▶ _Work to complete_
For each line of the data below that contains "Expand", return that line.

▶ _Provided information_
——

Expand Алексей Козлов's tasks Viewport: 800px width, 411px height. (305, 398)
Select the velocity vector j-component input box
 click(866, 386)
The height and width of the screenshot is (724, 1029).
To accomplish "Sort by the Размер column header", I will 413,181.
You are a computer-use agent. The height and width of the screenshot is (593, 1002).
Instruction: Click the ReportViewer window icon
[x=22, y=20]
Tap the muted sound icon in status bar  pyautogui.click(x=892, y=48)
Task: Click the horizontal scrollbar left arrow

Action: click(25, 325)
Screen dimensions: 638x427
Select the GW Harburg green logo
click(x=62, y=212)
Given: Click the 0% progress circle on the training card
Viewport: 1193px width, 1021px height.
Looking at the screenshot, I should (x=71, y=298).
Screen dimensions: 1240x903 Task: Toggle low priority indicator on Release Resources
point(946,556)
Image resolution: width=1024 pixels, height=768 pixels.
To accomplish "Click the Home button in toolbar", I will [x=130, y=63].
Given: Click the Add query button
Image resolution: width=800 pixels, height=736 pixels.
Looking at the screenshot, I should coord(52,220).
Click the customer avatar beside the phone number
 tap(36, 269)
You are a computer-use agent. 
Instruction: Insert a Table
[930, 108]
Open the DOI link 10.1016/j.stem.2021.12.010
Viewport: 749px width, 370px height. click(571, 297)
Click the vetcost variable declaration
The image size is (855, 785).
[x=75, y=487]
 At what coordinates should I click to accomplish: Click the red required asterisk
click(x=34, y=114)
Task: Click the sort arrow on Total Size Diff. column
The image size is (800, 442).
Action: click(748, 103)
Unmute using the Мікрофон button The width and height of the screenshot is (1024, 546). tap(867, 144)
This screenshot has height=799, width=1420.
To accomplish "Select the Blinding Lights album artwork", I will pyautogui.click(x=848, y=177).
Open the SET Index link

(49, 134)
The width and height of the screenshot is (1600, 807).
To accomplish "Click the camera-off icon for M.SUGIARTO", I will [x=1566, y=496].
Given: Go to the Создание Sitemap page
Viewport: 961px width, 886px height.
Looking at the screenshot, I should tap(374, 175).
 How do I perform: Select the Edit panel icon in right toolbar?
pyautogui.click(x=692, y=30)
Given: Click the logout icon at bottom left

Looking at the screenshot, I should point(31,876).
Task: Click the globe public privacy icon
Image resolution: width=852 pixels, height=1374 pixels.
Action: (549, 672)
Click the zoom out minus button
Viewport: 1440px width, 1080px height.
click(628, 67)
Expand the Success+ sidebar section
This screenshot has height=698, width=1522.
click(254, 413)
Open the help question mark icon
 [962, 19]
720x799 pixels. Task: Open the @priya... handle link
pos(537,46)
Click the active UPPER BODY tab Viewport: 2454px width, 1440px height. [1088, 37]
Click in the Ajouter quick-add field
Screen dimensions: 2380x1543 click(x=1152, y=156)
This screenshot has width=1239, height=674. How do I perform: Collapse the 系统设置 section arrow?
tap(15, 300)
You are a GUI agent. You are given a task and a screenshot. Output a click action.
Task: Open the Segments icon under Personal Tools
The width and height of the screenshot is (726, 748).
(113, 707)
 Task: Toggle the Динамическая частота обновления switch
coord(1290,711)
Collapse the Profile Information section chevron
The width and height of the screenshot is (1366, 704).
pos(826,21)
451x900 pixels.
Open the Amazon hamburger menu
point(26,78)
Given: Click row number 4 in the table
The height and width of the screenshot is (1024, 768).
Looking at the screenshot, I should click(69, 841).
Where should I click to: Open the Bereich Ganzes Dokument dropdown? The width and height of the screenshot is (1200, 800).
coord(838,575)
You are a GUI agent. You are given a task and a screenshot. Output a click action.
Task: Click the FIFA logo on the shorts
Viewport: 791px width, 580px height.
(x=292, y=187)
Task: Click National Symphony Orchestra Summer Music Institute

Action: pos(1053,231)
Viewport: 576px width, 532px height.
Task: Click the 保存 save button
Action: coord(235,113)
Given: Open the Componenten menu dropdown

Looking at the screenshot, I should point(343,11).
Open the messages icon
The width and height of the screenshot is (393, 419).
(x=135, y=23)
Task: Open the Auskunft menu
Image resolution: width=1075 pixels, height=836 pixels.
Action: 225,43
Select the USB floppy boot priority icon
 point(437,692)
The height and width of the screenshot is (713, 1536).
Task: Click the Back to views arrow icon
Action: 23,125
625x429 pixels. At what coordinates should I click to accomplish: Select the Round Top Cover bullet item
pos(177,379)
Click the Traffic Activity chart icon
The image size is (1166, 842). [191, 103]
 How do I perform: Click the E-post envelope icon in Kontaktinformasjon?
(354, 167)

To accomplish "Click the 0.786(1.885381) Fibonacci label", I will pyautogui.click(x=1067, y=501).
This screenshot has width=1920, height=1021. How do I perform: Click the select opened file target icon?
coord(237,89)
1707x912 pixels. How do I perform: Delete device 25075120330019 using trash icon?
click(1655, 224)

——

▶ _Task response_
Expand Алексей Козлов's tasks Viewport: 800px width, 411px height. (305, 398)
Expand the Success+ sidebar section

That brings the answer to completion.